Il y a quelque chose de profondément triste dans "le bon, la brute et le truand". La plainte en arrière-plan d'un pays en cours de démolition, l'agonie en sourdine de pauvres bougres - tandis que nos pistoleros s'affrontent dans le bruit et la fureur -, cristallisent une forme de mélancolie qui ne pouvait mieux se sublimer que dans un final héroïque au milieu des tombes de Sad Hill. Comme un symbole.
Dans ce dernier opus de sa trilogie, Sergio Leone fait en effet le choix décisif de placer l'action au cœur de la guerre de Sécession. Les canons qui fument, les exécutions froides et sommaires d'ennemis, les camps remplis de blessés ou d'estropiés, les soldats sans émotion qui courent s'entretuer sur un pont disputé, ponctuent la lente et inéluctable mise en place de l'affrontement des trois chercheurs d'or. Pour une fois, ce ne sont pas leurs armes qui hurlent le plus fort, qui font le plus de morts.

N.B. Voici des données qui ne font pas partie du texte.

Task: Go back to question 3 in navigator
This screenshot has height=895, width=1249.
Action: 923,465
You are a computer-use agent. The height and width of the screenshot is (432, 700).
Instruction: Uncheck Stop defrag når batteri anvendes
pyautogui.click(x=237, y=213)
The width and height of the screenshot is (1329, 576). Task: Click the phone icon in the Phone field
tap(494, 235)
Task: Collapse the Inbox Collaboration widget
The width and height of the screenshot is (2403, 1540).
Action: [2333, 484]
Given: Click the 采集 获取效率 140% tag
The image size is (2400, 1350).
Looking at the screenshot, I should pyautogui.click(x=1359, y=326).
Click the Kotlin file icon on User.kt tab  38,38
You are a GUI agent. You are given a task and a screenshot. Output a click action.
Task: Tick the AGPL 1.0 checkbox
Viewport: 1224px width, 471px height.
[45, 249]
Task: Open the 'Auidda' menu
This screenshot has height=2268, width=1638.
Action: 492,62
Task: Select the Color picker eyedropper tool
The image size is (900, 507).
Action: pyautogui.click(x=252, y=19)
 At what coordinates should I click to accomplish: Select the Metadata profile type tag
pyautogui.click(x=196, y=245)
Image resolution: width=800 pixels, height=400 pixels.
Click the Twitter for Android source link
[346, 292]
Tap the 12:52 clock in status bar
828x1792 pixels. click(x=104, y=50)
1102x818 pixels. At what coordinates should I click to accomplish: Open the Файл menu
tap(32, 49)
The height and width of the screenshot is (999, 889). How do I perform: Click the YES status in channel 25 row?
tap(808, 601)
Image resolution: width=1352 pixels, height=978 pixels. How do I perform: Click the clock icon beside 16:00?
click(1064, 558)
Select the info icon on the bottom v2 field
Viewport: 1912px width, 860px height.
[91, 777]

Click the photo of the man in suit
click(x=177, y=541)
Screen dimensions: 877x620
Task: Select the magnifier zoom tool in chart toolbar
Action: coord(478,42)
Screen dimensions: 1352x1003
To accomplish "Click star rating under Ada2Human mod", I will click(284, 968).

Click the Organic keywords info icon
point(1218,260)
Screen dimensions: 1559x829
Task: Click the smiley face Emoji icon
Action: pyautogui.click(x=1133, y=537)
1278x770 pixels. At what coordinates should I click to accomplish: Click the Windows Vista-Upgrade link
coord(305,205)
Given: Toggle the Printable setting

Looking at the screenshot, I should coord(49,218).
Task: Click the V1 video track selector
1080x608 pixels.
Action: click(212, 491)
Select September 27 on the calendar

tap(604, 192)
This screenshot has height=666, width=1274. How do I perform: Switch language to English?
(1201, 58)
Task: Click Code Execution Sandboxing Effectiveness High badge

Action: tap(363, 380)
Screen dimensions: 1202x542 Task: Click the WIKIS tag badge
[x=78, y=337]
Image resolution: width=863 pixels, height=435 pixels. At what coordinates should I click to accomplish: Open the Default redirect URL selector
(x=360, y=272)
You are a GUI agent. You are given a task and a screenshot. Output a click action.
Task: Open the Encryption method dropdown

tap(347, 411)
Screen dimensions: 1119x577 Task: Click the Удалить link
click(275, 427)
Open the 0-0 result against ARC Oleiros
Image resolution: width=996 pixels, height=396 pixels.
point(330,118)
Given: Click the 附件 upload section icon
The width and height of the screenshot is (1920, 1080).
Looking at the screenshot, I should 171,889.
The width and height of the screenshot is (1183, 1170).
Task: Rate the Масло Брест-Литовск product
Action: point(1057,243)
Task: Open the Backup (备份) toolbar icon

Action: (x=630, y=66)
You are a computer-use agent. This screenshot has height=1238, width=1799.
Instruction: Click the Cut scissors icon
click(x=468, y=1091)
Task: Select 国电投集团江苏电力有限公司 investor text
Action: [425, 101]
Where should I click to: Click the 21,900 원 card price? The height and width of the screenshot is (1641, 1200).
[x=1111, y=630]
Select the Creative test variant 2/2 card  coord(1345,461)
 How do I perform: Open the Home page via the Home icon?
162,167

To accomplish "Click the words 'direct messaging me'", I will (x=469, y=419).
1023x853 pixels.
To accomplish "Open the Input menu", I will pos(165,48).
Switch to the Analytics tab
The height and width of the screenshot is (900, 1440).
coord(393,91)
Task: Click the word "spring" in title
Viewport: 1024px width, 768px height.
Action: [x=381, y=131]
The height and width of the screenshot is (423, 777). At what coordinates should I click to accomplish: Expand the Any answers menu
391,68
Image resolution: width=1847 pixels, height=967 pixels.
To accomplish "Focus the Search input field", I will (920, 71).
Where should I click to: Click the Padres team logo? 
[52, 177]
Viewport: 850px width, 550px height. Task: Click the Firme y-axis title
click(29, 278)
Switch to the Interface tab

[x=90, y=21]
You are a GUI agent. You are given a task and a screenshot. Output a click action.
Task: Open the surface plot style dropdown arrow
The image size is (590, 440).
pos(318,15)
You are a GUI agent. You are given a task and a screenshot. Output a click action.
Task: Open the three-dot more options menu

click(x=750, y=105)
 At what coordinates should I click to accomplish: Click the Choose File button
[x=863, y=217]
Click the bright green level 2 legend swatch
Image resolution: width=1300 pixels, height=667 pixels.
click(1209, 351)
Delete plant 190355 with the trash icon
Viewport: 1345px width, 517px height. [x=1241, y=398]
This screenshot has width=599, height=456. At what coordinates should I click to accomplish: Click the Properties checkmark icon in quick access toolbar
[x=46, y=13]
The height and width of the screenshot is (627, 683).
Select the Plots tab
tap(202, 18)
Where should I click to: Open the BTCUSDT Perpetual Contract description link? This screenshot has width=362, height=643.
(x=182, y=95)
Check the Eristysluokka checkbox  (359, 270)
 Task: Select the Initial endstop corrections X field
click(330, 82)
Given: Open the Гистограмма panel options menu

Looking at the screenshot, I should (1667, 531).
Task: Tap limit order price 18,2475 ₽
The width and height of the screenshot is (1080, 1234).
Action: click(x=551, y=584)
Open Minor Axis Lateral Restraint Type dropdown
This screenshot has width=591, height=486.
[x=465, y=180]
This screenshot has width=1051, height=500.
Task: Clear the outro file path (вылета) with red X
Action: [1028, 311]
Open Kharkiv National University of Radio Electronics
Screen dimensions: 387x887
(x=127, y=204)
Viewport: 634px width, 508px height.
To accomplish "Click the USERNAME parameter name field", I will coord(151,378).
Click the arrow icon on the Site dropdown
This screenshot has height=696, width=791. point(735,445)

Le regard décalé que pose Leone sur la guerre est ici fort intéressant. Nos trois héros traversent un conflit qu'ils ne comprennent pas , qui ne les concernent pas. Les voir poursuivre leur actions, voire même achever leurs phrases après un coup de canon sans y prêter la moindre importance, a quelque chose de fascinant. La guerre n'est qu'un décor, avec lequel ils doivent composer, et ils se trouveront tour à tour dans les deux camps, sans que cela ne les affecte le moindre du monde.
Mais pour ces hommes qui donnent la mort pour des raisons qui leur sont évidentes et souvent faciles (il est vrai), la rencontre forcée et frontale avec la boucherie, lors de l'attaque du pont, est une forme de révélation. Voir le bon sursauter (enfin !) sous les bombardements, l'entendre avouer "jamais je n'ai vu un tel gâchis d'hommes", constater sa compassion envers un jeune soldat sudiste agonisant, sont les signes d'une sorte de prise de conscience de l'existence d'une barbarie plus grande que la leur, qui tue sans savoir qui ni pourquoi.
Certes, la pause méditative ne sera guère longue, et le bon saura dans l'instant qui suit, déjà, quel usage faire d'un canon devenu inutile. Une sorte de pragmatisme qui l'a toujours caractérisé, et qui a assuré sa survie. Et tandis que résonne plus fort que jamais sur Sad Hill, la colline aux cinq mille tombes, la bêtise d'une brutalité supérieure, nos trois compères, imperturbables à nouveau, scellent leurs destins dans un choc épique célébré par Morricone.